Graph theory is extensively studied, experimented on and applied to communications networks 📡. Depending on a communication network’s requirements it may benefit from adopting one or another network topology: Point to point, Ring, Star, Tree, Mesh, and so forth.

In this post I analyze a network topology based on unweighted random regular graphs, and evaluate its robustness for data replication amid partial network disruption. First I present the definition of this kind of graph and describe its properties. Then I implement and validate a random regular graph generation algorithm from the literature. Finally I simulate data replication for varying degrees of partial network disruption and assess this topology effectiveness.

Supporting source code for this article can be found in this GitHub repository.

Definition

A regular graph is a graph where each vertex has the same number of neighbors; i.e. every vertex has the same degree or valency. The image below shows a few examples:

regular-graphs

These sample graphs are regular since we can confirm that every vertex has exactly the same number of edges. The first one is 2-regular (two edges per vertex) and the following two are 3-regular (three edges per vertex).

Even though 0-regular (disconnected), 1-regular (two vertices connected by single edge) and 2-regular (circular) graphs take only one form each, r-regular graphs of the third degree and upwards take multiple distinct forms by combining their vertices in a variety of different ways.

More broadly we can denote G_n,r as the probability space of all r-regular graphs on n vertices, where 3 ≤ r < n. Then, we define a random r-regular graph as the result of randomly sampling G_n,r.

Properties of random regular graphs

There are at least two main properties that are worth exploring in this article. It is possible to prove that as the size of the graph grows the following holds asymptotically almost surely:

A random r-regular graph is almost surely r-connected; thus, maximally connected
A random r-regular graph has diameter at most d, where d has an upper bound of Θ(log_r−1(nlogn)) [1]

The connectivity of a graph is an important measure of its resilience as a network. Qualitatively we can think of it as how tolerant the topology is to vertices failures. In this case, the graph being maximally connected means it’s as fault tolerant as it can be in regard to its degree.

Also relevant for communication networks is the graph diameter, which is the greatest distance between any pair of vertices, and hence is qualitatively related to the complexity of messaging routing within the network. In this case, the graph diameter grows slowly (somewhat logarithmically) as the graph size gets larger.

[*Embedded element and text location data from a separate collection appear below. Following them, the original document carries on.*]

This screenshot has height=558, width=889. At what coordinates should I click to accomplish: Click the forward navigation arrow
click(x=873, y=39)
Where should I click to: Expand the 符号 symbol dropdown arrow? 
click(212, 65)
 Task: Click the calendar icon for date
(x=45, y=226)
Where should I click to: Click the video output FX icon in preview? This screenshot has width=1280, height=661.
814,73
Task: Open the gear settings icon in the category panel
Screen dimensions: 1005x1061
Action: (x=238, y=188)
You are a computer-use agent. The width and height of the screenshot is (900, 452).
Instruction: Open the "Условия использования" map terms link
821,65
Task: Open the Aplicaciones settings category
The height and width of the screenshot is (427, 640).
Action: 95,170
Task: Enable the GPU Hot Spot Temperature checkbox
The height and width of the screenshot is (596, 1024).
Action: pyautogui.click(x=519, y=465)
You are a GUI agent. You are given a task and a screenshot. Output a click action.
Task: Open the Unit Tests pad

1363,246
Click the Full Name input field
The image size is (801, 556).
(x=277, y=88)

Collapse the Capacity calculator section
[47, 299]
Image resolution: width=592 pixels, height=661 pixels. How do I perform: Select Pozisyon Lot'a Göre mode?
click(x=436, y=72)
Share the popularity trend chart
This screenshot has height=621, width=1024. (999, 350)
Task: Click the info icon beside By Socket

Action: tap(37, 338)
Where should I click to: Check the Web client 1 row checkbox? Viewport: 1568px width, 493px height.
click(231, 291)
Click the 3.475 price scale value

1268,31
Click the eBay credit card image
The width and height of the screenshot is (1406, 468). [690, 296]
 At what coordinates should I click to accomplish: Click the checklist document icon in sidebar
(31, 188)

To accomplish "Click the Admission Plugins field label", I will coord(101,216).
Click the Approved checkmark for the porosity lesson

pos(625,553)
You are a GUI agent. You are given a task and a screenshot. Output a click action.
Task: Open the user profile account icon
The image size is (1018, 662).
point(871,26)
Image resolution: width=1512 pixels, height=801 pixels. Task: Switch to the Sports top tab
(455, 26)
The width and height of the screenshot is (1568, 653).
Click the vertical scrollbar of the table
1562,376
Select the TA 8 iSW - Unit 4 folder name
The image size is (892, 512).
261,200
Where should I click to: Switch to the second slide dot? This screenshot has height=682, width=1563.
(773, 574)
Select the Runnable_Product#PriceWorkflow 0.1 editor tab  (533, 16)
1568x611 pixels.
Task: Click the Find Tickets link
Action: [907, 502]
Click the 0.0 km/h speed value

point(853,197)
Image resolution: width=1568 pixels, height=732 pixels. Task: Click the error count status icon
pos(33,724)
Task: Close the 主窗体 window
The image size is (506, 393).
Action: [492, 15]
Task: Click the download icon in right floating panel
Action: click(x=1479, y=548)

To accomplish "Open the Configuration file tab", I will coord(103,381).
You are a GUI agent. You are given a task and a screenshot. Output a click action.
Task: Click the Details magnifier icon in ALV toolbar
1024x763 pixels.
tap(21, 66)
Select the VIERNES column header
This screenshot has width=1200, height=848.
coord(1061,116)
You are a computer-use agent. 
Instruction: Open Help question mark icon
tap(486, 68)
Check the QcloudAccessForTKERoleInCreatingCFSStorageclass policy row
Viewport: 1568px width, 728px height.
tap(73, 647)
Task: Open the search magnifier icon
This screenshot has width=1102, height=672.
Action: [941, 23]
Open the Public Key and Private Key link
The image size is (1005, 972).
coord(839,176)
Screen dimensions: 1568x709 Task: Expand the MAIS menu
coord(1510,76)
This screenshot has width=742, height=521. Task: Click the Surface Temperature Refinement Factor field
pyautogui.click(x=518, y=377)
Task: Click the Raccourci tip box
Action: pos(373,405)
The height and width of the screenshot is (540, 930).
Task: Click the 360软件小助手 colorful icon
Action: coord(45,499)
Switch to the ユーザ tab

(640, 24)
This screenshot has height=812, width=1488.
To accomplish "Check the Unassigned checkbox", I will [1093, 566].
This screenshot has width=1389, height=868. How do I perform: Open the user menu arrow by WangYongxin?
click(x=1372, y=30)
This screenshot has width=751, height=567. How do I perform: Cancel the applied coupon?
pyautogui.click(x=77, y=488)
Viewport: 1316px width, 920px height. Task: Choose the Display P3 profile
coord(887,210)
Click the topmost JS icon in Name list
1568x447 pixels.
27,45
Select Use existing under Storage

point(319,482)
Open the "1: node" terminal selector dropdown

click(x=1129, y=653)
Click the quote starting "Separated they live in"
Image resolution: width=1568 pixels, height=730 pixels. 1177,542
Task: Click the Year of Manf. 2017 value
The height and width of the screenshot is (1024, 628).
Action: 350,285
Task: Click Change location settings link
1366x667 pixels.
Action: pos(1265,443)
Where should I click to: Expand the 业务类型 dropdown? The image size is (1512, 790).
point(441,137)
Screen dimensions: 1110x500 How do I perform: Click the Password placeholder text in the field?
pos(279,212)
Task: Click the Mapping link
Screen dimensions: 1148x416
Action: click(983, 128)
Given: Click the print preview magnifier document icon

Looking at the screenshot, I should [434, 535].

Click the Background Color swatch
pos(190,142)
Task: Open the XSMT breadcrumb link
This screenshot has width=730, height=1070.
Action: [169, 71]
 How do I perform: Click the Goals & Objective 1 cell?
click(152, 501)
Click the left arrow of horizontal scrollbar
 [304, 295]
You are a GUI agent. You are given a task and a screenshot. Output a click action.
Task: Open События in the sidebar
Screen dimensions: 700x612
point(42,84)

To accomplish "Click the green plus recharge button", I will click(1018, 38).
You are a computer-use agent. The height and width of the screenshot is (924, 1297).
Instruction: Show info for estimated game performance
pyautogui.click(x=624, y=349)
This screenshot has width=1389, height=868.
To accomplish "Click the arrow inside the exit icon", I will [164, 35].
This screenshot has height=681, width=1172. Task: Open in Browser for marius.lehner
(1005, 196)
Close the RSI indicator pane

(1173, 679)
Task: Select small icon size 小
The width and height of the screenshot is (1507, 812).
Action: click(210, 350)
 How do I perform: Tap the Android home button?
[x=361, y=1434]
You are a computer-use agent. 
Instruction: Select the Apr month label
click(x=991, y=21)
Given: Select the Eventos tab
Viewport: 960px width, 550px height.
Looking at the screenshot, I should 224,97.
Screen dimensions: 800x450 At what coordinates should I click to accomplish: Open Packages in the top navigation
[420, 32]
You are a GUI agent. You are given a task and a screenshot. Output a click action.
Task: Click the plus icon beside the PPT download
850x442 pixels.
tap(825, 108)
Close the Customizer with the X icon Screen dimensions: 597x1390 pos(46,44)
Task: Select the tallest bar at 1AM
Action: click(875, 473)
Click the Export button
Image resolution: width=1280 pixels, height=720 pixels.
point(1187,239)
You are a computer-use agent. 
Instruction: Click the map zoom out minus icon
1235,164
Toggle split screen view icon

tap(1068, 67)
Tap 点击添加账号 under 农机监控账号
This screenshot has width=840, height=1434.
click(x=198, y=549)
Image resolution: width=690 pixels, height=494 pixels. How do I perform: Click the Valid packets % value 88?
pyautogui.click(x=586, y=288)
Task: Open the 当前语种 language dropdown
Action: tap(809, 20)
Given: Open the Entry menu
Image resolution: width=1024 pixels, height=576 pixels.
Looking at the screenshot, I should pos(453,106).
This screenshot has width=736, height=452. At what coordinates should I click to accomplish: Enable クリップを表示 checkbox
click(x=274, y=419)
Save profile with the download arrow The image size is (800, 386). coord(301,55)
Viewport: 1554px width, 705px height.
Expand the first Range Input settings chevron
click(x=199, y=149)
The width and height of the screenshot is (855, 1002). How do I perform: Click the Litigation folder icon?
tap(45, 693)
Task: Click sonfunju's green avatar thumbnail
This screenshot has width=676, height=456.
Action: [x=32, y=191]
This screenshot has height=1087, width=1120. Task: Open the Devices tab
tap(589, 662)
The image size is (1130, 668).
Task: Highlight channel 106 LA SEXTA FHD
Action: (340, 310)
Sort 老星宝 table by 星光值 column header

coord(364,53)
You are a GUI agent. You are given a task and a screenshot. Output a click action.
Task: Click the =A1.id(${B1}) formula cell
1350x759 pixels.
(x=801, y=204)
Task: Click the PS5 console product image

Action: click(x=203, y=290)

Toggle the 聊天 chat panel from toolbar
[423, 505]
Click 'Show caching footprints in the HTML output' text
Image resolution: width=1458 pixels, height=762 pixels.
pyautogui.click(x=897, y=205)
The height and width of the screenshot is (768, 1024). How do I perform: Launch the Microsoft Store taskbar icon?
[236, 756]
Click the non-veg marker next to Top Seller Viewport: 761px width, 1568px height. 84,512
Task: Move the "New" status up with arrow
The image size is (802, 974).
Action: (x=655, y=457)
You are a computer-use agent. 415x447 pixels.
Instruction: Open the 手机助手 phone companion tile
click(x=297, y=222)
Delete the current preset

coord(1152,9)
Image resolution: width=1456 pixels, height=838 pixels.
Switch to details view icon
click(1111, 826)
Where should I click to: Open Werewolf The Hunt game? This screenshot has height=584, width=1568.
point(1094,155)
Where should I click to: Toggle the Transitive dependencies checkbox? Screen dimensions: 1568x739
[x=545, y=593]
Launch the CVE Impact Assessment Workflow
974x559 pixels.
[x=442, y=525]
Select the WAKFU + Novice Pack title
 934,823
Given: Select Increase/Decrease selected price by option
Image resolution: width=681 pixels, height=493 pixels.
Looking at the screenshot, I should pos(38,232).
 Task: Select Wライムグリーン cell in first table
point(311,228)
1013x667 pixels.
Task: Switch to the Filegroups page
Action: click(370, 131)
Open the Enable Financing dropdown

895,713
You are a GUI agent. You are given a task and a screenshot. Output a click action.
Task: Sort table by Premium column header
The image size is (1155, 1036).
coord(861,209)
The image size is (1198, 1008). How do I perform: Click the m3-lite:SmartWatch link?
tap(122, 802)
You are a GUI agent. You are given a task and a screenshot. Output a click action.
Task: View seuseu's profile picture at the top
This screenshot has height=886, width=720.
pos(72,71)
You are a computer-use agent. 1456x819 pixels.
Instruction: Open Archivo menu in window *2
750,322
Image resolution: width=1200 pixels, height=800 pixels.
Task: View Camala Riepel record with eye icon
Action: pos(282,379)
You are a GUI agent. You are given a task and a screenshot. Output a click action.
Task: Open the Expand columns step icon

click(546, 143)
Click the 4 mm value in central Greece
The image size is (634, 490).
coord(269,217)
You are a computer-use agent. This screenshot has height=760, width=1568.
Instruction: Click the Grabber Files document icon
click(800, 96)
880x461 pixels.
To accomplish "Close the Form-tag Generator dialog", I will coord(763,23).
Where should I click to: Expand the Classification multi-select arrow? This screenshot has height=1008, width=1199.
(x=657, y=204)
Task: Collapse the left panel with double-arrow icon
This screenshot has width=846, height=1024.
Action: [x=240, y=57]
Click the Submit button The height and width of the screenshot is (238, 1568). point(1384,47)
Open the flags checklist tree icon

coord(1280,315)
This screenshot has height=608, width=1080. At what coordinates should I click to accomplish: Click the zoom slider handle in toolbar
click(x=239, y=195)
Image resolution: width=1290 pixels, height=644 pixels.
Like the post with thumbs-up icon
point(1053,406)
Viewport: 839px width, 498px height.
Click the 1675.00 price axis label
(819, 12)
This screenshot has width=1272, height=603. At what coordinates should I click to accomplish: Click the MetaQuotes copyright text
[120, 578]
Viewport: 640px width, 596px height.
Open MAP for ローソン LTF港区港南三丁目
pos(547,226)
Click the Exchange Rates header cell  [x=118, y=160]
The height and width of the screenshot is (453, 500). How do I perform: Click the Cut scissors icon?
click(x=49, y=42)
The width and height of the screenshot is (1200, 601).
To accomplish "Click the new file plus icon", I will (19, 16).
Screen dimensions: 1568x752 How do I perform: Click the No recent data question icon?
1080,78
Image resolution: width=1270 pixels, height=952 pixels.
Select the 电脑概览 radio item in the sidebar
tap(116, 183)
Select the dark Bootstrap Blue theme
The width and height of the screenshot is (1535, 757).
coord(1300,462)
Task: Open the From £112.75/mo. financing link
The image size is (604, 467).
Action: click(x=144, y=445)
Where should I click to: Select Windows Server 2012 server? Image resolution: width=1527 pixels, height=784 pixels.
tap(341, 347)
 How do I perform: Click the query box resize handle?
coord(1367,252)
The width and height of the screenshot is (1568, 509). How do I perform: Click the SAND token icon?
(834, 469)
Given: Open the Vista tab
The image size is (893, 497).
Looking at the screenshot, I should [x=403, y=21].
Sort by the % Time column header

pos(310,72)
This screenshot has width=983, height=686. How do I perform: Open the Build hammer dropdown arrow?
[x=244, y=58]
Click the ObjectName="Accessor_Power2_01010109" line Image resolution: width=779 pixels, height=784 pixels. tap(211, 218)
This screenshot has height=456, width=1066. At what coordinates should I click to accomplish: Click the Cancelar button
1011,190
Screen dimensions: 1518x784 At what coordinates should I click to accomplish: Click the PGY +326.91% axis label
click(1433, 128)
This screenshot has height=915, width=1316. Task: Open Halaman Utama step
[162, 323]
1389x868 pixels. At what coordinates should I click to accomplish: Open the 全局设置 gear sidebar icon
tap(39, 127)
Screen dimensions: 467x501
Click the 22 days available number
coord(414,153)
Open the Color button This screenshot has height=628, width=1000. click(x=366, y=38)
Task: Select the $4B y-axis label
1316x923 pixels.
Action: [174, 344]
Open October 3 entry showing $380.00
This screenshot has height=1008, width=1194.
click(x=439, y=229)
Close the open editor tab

Graph generation algorithm

A widely known algorithm for generating random regular graphs is the pairing model, which was first given by Bollobas². It’s a simple algorithm to implement and works fast enough for small degrees, but it becomes slow when the degree is large, because with high probability we will get a multigraph with loops and multiple edges, so we have to abandon this multigraph and start the algorithm again³.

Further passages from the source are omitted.